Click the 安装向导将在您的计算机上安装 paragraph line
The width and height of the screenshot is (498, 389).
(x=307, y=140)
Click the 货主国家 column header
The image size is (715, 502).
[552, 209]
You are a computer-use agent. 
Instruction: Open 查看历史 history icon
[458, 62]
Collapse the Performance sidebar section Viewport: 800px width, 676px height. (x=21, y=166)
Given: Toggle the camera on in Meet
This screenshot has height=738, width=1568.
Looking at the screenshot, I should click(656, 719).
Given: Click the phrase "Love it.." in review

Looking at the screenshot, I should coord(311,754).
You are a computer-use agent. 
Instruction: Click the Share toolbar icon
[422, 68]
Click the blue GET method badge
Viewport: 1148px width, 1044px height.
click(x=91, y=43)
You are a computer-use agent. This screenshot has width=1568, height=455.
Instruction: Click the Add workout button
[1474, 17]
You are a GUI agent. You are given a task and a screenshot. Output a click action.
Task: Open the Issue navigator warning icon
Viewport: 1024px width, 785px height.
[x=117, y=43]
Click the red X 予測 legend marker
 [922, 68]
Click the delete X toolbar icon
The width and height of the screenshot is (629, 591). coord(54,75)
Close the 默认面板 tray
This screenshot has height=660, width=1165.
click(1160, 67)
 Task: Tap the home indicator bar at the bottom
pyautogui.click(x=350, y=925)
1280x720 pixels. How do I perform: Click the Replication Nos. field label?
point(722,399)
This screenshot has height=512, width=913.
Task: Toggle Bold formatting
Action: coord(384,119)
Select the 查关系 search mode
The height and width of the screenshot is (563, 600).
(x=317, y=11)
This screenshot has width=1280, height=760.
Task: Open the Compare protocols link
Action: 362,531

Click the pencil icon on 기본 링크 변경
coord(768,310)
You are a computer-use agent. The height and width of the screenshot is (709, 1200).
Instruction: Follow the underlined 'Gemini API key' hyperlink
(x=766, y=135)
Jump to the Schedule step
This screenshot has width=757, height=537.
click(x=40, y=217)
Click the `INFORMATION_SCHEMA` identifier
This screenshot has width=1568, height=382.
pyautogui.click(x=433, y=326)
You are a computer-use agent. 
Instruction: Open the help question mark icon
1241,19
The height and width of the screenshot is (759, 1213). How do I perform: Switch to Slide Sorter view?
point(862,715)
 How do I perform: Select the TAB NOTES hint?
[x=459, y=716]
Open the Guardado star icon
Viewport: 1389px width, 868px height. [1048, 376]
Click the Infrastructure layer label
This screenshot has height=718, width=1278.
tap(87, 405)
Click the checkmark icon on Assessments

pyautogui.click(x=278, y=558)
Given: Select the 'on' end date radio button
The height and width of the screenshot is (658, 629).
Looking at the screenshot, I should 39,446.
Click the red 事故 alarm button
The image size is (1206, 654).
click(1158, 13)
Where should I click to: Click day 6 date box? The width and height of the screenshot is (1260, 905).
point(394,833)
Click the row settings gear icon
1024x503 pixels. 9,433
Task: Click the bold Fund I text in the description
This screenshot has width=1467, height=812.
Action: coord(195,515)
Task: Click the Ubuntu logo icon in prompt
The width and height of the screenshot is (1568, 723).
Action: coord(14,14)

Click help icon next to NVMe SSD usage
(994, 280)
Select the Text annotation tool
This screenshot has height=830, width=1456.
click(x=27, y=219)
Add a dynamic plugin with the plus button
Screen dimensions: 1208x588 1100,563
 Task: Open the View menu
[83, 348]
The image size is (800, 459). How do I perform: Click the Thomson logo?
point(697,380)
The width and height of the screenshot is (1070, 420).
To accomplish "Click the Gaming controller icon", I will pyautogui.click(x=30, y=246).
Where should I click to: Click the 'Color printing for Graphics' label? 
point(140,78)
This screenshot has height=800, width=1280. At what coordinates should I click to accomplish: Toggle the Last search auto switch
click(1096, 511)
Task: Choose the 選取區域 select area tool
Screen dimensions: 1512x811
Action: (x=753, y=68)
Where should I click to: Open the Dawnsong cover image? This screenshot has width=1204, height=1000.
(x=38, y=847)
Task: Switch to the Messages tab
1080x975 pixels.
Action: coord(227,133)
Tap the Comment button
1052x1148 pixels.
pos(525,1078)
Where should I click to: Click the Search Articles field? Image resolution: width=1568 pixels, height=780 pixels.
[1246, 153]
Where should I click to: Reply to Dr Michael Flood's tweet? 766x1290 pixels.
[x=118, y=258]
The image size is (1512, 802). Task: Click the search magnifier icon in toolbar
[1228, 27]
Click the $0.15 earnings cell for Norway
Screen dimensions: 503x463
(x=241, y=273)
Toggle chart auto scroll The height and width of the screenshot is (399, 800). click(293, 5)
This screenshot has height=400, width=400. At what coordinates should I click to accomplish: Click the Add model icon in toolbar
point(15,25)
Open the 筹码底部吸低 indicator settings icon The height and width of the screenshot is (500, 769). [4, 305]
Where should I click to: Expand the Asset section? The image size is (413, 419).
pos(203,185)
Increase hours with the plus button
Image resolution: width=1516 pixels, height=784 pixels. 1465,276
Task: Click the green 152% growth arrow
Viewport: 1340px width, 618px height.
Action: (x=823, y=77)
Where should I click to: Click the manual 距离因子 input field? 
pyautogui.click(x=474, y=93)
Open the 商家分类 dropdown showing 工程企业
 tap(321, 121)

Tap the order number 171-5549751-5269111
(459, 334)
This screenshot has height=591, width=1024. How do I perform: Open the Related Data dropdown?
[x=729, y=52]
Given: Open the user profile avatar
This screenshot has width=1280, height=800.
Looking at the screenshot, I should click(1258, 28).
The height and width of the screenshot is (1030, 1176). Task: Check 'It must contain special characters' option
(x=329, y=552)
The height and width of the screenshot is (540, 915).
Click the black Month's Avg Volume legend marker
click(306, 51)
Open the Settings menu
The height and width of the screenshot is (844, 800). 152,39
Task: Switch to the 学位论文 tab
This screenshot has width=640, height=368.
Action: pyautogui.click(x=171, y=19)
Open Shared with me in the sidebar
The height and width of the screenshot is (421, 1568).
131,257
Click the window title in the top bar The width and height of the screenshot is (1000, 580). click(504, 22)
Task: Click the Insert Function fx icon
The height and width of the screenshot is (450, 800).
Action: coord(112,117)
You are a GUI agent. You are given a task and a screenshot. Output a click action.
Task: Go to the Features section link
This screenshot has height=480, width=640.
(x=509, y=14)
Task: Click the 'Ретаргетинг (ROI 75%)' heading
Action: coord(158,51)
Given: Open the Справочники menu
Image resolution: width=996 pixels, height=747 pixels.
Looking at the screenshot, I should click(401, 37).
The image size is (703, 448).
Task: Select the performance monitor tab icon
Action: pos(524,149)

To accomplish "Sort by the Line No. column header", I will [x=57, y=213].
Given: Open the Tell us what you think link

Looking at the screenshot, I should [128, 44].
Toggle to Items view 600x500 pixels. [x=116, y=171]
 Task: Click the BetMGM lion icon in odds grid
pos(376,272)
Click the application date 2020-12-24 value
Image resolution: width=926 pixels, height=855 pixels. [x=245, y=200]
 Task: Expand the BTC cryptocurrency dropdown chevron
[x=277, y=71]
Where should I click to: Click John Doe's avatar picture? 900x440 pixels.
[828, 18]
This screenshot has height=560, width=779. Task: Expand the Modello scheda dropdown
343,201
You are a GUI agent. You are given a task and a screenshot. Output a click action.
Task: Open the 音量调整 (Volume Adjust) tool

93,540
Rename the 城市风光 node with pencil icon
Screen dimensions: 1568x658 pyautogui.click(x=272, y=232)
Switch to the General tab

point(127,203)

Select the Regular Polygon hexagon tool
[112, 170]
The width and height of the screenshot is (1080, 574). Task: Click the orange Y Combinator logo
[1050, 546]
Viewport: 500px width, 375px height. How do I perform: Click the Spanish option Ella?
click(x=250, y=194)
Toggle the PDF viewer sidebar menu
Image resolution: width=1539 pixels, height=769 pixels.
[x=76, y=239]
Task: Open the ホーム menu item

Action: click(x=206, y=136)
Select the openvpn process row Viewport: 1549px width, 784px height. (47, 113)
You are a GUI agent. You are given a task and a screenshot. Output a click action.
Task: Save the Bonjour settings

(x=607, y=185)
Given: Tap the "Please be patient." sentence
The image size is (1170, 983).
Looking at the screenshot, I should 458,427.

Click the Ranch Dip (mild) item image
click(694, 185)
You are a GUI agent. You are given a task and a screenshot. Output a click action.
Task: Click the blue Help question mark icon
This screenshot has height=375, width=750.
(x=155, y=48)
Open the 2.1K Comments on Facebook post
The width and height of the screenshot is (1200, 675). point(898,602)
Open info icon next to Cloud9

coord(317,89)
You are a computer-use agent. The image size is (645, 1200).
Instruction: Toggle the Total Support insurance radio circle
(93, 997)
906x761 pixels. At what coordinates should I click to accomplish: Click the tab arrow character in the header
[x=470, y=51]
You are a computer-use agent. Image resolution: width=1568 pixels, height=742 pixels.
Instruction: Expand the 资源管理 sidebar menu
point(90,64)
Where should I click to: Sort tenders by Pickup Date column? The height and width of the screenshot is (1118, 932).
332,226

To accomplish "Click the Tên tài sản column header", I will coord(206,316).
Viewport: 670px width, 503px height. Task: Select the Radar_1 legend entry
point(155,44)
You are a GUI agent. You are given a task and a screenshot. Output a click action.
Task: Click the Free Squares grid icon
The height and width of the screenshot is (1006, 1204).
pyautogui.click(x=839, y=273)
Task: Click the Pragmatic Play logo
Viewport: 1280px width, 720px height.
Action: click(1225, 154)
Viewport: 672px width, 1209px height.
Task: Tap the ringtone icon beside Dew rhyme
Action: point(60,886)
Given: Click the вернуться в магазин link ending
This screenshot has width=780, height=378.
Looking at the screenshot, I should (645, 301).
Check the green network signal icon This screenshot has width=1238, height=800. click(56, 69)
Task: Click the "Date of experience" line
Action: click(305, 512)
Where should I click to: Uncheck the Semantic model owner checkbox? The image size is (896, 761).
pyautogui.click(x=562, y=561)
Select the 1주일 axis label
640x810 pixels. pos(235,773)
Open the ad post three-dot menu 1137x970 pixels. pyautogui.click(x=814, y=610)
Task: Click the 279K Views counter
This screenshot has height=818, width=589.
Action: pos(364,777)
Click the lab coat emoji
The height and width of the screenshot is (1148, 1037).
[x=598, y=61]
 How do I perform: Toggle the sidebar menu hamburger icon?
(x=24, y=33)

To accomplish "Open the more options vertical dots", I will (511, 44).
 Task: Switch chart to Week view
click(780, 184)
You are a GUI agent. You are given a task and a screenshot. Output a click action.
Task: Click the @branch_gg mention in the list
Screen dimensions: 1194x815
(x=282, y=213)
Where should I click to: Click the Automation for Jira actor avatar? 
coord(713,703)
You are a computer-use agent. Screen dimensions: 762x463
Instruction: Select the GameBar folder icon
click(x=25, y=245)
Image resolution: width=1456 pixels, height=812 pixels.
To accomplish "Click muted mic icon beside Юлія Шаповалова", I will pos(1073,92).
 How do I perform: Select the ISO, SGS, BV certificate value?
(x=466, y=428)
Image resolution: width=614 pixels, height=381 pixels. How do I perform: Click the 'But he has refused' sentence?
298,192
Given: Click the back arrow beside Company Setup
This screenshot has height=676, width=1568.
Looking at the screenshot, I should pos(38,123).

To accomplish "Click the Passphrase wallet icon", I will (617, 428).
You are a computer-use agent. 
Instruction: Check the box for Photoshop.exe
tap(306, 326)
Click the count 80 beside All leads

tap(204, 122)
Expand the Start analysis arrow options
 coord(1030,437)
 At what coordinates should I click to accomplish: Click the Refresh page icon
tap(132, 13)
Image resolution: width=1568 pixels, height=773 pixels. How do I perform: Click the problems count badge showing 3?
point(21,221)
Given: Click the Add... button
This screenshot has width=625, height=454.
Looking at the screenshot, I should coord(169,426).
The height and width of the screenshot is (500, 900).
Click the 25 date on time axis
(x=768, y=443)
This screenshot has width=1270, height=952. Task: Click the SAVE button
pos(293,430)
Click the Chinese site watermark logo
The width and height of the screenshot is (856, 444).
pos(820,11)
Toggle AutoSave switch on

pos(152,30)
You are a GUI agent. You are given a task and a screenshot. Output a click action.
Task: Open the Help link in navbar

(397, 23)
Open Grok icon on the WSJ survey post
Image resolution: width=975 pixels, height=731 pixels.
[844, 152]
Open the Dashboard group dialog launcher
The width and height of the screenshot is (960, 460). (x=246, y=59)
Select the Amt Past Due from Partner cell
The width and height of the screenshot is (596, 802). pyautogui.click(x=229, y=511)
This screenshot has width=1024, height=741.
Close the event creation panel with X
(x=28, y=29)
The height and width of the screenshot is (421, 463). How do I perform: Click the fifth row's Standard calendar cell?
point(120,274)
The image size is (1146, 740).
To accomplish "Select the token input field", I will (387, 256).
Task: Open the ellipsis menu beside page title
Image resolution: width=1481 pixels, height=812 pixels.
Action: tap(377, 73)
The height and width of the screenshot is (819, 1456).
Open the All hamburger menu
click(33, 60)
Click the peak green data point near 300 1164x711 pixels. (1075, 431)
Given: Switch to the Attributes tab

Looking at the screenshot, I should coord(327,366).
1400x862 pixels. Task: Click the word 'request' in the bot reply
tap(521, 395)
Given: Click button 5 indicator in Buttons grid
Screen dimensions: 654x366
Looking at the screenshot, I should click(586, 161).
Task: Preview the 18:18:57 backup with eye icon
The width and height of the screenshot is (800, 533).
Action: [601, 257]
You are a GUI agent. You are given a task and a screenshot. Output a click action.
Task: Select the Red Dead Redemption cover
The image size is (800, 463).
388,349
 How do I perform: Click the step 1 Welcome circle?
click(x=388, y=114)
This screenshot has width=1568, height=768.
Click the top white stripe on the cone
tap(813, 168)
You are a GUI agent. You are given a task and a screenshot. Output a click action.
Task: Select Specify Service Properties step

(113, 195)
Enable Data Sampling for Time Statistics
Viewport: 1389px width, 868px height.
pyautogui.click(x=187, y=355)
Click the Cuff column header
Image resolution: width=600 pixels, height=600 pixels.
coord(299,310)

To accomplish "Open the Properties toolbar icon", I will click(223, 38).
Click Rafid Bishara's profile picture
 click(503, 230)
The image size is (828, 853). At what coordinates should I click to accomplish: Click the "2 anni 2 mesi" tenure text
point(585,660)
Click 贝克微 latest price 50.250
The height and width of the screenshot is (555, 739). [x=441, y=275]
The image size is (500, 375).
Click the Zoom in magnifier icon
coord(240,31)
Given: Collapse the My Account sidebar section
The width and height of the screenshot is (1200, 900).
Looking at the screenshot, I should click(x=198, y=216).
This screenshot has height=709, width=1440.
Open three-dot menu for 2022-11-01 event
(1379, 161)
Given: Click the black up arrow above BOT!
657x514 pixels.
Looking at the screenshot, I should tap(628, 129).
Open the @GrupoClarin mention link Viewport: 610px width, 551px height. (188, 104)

= = =

**The task**
Select all lines in the listing that include the word "title".

**Response for this exercise**
Click the window title in the top bar The width and height of the screenshot is (1000, 580). click(504, 22)
Task: Open the ellipsis menu beside page title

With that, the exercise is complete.